--- Tasks to carry out ---
1. Translate the following sentence from the article on TVA pollution into Spanish: "In January, Thornburg ordered TVA to clean up pollution from the four plants."
2. In the listing, rewrite the stretch from the line containing "Task: Add Pipirima A4041AP to wishlist heart" through the line containing "pyautogui.click(x=132, y=536)", substituting "favorites" for "wishlist" and leaving everything else unchanged.

TVA under growing pressure to clean up its act
The Tennessee Valley Authority is facing mounting demands to leave behind its dirty energy past and become a clean energy leader.
Last week, a federal judge denied the federal utility's appeal for more time to install pollution controls on coal-fired power plants that are dirtying North Carolina's air, the Asheville (N.C.) Citizen-Times reports. U.S. District Court Judge Lacy Thornburg decided against giving TVA more time to address emissions from four coal-fired power plants within 100 miles of North Carolina.
The plants in question are Widows Creek in northeast Alabama; Bull Run near Oak Ridge, Tenn.; John Sevier near Rogersville, Tenn.; and the Kingston plan in eastern Tennessee's Roane County, where the disastrous coal ash spill occurred last December.
In January, Thornburg ordered TVA to clean up pollution from the four plants. The decision came in a lawsuit filed against TVA in 2006 by N.C. Attorney General Roy Cooper that sought improved pollution controls on a total of 11 TVA coal-fired power plants. Thornburg's January ruling held that seven of the plants were too far from North Carolina to have any impact there.
TVA, the nation's largest public power provider, asked the court for extra time to address the pollution, arguing that the accelerated timetable imposed by Thornburg is a "manifest injustice" and a "fiscal problem," according to the paper. But the judge rejected that argument and ordered the company to move ahead with the cleanup.
The requirement that TVA capture more of its pollution before it leaves the plants' smokestacks will make it even more urgent for the company to improve the way it handles such combustion waste in order to avoid a repeat of last year's massive ash spill. In the latest news from that ongoing disaster, evidence has emerged that TVA may have manipulated science methods to downplay water contamination, with The Nation reporting that the company appears to have intentionally collected water samples from clean spots in the Emory River to make the pollution from the spill seem less severe than it actually is.

--- Given data ---
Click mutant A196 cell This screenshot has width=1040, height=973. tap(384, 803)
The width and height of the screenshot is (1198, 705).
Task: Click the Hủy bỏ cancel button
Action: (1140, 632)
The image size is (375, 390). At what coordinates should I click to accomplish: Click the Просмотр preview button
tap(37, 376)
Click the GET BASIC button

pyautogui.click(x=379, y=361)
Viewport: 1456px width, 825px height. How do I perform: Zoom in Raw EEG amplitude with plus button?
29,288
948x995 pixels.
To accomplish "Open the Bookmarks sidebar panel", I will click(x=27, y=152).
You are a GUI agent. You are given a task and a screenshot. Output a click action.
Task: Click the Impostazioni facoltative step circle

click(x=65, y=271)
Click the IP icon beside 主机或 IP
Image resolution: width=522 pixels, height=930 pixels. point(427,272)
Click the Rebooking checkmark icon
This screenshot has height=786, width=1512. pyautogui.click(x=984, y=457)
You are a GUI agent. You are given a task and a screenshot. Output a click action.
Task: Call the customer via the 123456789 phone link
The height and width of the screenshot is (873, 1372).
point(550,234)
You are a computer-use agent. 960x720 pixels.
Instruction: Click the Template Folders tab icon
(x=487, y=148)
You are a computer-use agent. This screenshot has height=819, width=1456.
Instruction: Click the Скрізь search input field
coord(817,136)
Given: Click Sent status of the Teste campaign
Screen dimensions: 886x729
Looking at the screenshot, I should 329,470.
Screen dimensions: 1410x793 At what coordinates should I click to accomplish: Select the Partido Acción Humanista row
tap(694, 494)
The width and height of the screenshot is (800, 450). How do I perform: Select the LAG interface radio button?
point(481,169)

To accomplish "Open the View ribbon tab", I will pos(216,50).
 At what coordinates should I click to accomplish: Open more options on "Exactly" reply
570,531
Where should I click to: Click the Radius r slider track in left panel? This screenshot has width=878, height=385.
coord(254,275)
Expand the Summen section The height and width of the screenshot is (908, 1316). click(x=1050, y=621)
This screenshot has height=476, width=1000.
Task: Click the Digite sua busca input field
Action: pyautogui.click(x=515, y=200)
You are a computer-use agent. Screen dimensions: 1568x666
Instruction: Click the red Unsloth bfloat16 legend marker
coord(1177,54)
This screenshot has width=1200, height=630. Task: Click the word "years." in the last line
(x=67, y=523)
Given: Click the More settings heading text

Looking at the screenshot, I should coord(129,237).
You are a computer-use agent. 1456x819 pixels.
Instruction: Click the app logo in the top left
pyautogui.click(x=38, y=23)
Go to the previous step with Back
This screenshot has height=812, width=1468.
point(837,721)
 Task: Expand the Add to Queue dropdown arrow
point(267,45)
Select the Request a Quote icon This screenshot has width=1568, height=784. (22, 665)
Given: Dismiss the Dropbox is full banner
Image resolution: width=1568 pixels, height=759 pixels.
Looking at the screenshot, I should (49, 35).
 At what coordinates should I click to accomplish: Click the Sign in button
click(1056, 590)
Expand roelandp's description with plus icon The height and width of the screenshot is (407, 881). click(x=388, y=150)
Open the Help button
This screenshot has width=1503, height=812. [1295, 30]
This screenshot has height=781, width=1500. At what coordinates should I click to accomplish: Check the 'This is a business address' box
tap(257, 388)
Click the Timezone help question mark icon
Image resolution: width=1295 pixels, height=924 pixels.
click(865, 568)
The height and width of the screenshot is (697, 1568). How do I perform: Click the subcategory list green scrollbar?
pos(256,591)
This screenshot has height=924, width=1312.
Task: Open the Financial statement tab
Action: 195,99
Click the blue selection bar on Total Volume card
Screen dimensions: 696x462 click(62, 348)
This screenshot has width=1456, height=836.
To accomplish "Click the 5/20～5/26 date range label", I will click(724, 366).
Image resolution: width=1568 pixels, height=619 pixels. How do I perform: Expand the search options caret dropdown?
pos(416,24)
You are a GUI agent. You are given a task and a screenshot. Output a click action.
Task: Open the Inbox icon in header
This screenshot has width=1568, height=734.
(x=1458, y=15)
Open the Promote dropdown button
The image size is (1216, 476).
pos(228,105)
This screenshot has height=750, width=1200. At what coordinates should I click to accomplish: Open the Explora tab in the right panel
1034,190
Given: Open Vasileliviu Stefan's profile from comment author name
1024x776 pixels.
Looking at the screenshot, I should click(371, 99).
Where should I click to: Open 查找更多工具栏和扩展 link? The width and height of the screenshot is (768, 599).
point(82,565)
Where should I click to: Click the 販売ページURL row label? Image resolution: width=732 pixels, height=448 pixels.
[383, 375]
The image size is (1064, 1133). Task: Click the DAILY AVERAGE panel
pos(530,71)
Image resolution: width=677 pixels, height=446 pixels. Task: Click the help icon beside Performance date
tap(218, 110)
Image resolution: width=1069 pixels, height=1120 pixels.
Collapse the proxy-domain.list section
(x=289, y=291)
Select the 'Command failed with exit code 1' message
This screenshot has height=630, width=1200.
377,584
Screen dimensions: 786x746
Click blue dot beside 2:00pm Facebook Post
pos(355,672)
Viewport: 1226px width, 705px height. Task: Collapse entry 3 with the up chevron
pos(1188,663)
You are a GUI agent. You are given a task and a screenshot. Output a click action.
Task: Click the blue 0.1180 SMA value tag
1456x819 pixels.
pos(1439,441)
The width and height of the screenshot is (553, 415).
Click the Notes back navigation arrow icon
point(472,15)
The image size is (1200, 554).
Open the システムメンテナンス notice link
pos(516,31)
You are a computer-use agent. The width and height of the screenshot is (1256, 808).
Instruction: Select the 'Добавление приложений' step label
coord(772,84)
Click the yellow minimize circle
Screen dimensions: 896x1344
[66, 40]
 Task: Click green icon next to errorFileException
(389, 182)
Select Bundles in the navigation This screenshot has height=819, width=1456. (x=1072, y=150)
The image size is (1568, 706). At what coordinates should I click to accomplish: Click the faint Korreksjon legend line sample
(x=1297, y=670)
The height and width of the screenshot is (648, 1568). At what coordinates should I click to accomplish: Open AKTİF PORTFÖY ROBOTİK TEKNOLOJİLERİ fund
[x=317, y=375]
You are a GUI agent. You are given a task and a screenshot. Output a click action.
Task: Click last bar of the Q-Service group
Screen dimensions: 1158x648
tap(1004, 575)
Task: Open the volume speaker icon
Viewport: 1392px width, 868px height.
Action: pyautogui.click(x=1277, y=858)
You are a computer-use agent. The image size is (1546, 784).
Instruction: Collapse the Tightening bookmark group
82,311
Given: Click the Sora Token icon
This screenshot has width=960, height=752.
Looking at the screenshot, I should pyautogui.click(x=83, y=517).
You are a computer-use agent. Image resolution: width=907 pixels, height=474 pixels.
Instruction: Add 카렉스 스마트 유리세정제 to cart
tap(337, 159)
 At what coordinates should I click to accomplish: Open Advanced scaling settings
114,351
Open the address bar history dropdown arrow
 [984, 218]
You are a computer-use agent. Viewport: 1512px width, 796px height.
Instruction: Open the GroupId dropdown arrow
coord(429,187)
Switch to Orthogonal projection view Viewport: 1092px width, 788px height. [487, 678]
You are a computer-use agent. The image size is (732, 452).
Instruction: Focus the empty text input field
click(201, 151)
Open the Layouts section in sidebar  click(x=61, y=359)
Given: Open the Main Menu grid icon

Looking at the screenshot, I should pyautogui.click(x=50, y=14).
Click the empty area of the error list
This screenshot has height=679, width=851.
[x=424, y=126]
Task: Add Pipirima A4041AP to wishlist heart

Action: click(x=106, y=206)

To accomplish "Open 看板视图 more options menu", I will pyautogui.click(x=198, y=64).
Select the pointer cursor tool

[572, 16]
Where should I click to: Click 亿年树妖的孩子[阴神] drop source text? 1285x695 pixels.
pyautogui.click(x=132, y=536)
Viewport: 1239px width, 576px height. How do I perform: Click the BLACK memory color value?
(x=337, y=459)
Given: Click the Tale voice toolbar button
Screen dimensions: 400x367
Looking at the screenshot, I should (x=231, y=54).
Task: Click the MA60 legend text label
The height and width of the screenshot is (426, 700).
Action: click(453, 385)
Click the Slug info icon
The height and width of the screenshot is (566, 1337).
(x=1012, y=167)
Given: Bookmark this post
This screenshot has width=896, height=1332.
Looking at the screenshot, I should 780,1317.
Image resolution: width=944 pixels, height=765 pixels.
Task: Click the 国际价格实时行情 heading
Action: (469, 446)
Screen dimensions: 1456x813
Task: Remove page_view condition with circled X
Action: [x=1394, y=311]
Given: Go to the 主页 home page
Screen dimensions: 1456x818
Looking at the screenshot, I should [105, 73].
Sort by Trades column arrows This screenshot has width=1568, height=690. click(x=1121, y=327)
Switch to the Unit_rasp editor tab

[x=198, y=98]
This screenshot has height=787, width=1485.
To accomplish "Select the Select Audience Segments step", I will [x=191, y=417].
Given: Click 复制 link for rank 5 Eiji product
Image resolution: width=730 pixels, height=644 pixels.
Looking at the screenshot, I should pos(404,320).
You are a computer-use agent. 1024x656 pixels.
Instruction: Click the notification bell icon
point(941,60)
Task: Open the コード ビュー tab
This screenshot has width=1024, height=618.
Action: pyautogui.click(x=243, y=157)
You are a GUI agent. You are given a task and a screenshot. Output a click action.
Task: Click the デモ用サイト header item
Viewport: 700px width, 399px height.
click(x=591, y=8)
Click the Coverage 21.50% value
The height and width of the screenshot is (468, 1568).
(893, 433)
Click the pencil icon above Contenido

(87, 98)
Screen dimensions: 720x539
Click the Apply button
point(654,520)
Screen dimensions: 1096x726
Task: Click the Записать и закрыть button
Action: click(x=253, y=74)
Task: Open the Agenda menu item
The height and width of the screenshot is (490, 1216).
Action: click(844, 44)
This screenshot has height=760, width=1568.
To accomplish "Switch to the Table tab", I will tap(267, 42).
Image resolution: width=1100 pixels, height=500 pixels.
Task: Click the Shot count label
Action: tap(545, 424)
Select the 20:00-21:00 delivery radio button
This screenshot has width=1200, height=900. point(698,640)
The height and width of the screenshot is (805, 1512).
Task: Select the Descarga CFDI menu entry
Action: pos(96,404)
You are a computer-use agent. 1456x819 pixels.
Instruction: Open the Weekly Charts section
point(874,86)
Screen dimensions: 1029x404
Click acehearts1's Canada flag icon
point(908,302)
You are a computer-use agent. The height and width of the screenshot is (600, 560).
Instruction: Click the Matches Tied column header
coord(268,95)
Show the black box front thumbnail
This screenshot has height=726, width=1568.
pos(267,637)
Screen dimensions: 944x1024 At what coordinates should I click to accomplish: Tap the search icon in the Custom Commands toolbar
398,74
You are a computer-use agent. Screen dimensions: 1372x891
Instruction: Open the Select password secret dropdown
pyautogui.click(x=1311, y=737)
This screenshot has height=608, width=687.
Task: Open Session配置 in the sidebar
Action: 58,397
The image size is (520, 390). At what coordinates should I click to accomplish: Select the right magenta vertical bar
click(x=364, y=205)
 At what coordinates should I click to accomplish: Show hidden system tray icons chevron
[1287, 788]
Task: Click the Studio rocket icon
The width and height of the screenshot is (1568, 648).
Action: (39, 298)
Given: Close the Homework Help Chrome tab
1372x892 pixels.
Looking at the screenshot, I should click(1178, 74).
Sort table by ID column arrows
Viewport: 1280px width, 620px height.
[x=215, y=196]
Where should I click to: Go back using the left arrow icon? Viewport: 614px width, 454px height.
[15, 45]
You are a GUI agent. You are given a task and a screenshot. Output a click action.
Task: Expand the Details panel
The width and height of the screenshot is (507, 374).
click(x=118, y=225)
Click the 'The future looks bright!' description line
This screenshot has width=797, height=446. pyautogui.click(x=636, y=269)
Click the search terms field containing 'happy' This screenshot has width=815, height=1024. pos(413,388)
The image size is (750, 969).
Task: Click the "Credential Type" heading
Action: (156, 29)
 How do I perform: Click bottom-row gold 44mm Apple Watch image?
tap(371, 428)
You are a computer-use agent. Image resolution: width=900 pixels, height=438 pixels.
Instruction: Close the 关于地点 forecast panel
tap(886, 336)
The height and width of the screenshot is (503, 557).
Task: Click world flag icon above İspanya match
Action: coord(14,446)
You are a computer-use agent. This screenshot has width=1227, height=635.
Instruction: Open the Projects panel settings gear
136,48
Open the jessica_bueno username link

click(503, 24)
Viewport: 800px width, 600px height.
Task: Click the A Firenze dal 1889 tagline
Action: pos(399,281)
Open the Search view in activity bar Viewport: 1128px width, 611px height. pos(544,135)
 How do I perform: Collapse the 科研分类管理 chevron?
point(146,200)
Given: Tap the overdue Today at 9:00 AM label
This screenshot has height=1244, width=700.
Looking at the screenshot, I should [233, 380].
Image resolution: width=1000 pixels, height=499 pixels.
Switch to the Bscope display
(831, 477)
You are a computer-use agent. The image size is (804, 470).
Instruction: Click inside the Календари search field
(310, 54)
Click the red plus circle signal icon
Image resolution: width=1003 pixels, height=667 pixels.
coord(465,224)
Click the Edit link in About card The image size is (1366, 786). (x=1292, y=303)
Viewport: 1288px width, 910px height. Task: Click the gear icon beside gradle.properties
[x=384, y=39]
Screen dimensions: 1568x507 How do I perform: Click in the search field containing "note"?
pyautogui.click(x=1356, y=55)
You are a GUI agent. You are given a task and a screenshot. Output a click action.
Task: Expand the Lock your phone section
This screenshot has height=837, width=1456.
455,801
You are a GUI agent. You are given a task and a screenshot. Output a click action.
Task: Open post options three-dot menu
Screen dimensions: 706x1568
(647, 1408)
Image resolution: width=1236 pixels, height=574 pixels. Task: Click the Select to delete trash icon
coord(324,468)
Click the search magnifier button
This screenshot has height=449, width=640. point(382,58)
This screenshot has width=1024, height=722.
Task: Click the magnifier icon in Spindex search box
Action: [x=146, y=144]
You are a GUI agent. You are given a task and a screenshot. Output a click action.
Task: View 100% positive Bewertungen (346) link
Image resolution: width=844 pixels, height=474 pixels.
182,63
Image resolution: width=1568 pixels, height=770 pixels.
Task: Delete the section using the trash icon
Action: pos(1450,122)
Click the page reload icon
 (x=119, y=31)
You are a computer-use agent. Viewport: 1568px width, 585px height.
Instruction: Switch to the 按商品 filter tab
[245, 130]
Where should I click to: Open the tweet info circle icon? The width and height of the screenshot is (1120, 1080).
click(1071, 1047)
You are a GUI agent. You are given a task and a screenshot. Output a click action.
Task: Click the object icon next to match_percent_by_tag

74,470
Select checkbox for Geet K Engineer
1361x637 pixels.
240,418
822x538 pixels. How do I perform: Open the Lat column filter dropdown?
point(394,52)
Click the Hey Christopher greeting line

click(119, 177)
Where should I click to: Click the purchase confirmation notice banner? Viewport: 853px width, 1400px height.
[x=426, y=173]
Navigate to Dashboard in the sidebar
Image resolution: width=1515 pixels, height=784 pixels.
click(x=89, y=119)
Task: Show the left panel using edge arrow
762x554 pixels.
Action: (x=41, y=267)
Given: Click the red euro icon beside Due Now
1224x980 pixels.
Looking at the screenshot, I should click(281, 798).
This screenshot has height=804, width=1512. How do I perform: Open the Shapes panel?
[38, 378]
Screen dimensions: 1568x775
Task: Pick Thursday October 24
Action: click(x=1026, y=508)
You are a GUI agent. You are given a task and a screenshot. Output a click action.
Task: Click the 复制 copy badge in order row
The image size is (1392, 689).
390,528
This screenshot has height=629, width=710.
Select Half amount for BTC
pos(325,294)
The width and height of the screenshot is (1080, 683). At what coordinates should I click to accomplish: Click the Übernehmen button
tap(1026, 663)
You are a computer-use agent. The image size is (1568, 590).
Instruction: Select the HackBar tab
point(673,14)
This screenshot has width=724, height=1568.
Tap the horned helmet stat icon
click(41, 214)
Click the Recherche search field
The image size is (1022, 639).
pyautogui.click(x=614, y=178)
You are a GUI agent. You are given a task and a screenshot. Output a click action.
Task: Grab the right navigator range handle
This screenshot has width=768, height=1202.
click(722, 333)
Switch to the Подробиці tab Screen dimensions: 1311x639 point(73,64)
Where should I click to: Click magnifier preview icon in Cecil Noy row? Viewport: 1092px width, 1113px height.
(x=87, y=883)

--- Solutions for each task ---
1. En enero, Thornburg ordenó a la TVA limpiar la contaminación de las cuatro plantas.

2.
Task: Add Pipirima A4041AP to favorites heart

Action: click(x=106, y=206)

To accomplish "Open 看板视图 more options menu", I will pyautogui.click(x=198, y=64).
Select the pointer cursor tool

[572, 16]
Where should I click to: Click 亿年树妖的孩子[阴神] drop source text? 1285x695 pixels.
pyautogui.click(x=132, y=536)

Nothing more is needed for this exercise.